The Ballad of Buster Scruggs, currently streaming on Netflix, is an interesting addition to the Coen canon. An anthology of old west stories, ostensibly stories from a book by the sane name, the movie presents a lot to like. It may lack the cohesion of the Coens' best work, but it worked for me. For one thing, one of the Coens' great strengths is the way they can create memorable minor characters with a few cinematic strokes, which given the format frees them from a lot of character exposition, and allows them to move straight into story.

The movie opens with the book, of course. Cover adorned with a drawing of a dead tree and a cow skull, the tune we best know as Streets of Laredo playing... You should probably be able to guess where this is heading, thematically. Death is everywhere in each story: ironic, justified, heartbreaking, death. Without giving away too much, the only episode that does not overtly feature a climactic death at least features death hovering above the characters in a literal and figurative sense.

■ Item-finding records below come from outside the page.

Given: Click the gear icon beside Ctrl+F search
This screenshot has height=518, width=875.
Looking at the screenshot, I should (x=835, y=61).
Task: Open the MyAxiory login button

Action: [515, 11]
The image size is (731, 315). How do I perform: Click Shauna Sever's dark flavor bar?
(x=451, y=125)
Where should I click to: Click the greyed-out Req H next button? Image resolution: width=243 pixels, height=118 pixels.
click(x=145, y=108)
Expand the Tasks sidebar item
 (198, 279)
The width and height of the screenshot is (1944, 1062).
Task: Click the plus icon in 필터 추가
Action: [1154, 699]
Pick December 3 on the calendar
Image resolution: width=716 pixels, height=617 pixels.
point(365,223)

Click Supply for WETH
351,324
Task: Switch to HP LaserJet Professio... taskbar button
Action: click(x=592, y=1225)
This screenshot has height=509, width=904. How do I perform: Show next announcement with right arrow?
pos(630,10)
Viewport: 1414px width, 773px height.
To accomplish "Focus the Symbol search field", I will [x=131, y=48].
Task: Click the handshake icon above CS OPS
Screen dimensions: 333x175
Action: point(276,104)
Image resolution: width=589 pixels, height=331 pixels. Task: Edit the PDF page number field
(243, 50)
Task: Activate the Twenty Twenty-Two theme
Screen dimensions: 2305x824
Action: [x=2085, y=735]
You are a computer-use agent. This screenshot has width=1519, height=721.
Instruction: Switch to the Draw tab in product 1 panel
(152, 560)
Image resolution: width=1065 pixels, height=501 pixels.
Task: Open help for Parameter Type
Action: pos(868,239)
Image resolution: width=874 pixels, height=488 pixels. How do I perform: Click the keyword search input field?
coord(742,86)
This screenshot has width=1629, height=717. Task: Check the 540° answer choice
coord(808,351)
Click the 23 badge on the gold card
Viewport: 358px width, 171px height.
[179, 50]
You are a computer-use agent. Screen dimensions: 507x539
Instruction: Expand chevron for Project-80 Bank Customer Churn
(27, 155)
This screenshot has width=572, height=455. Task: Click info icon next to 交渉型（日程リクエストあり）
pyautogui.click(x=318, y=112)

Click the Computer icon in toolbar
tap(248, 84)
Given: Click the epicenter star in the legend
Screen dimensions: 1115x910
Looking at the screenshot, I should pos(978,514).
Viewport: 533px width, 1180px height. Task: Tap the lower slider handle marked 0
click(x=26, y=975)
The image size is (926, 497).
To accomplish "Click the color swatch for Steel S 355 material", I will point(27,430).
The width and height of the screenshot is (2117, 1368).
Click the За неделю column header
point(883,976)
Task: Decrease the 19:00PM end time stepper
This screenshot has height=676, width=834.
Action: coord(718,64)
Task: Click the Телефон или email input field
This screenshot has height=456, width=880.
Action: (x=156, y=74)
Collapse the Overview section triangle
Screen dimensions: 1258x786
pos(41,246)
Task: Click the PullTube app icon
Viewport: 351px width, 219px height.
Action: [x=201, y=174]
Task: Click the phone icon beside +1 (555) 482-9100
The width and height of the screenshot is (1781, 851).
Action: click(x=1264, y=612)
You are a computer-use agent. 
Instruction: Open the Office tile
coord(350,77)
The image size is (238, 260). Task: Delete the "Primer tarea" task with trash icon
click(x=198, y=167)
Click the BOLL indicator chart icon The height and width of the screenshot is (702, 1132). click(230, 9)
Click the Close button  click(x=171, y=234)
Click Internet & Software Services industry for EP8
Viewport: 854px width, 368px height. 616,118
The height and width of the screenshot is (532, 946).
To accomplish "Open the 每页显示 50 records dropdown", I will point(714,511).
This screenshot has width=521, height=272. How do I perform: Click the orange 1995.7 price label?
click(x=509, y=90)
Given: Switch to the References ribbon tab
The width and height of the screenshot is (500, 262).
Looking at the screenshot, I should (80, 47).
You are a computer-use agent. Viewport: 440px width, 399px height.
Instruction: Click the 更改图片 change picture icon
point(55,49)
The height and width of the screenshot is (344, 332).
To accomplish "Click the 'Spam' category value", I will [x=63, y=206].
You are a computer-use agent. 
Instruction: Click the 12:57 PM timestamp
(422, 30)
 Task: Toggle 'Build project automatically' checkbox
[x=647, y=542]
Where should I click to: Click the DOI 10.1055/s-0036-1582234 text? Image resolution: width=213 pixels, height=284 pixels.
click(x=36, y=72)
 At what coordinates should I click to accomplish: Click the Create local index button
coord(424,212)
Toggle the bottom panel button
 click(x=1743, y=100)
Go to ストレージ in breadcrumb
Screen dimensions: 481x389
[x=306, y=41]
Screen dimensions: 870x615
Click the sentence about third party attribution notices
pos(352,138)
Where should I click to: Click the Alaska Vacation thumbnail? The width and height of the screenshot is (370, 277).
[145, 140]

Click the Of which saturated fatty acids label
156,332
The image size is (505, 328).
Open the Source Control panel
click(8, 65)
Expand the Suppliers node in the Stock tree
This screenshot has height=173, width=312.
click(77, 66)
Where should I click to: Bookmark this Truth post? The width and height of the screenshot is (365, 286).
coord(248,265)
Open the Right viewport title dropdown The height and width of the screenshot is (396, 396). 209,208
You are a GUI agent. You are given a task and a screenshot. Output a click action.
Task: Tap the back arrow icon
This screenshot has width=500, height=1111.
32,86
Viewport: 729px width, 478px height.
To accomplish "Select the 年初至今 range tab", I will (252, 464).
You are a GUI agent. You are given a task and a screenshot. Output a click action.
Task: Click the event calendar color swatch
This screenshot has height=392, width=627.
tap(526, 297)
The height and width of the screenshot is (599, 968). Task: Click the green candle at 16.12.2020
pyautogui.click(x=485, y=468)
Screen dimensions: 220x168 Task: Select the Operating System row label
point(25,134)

A word more about the book. The dedication: "To Gaylord Gilpen, who shared with us these stories and many more alike, one night in a camp above the Roaring Fork, til the approach of morn stained the sky, and our esteem for him stained our trousers." cracked me up. Anyway, each chapter is introduced by a color print (enacted in the film) with a quote from the "book" beneath it. The quotes echo into the stories; underlining a point, mocking fates, and in one notable case, deepening the sorrow of the characters.

Of the six parts, the first two are the weakest. The first, with Tim Blake Nelson as the titular Scruggs, a singing cowboy, dressed in white, is sort of a Gene Autry singing cowboy movie directed by Sam Peckinpah - or, I guess, the Coens. Comic violence, arch conversation, a song and dance after a brutal killing (Scruggs chafes at being called a misanthrop: he does not hate people, there are just of lot of them he has to kill. He does not live up to the expectations of that white outfit). It does shoot of tendrils that come up later, and I think the lightness is necessary. The movie gets very dark, and the first section sort of prepares us for the plunge.

The second, Near Algodones, has James Franco as either a phenomenally luck or phenomenally unlucky bank robber, depending on where in the story you drop into. It has its moments, but when you get to the end, you realize it is a 15 minute set up for a very old joke. Not that there is anything wrong with that, and Franco is vouchsafed a bit of beauty before the end. It is dark humor, and it transitions us to the next segment.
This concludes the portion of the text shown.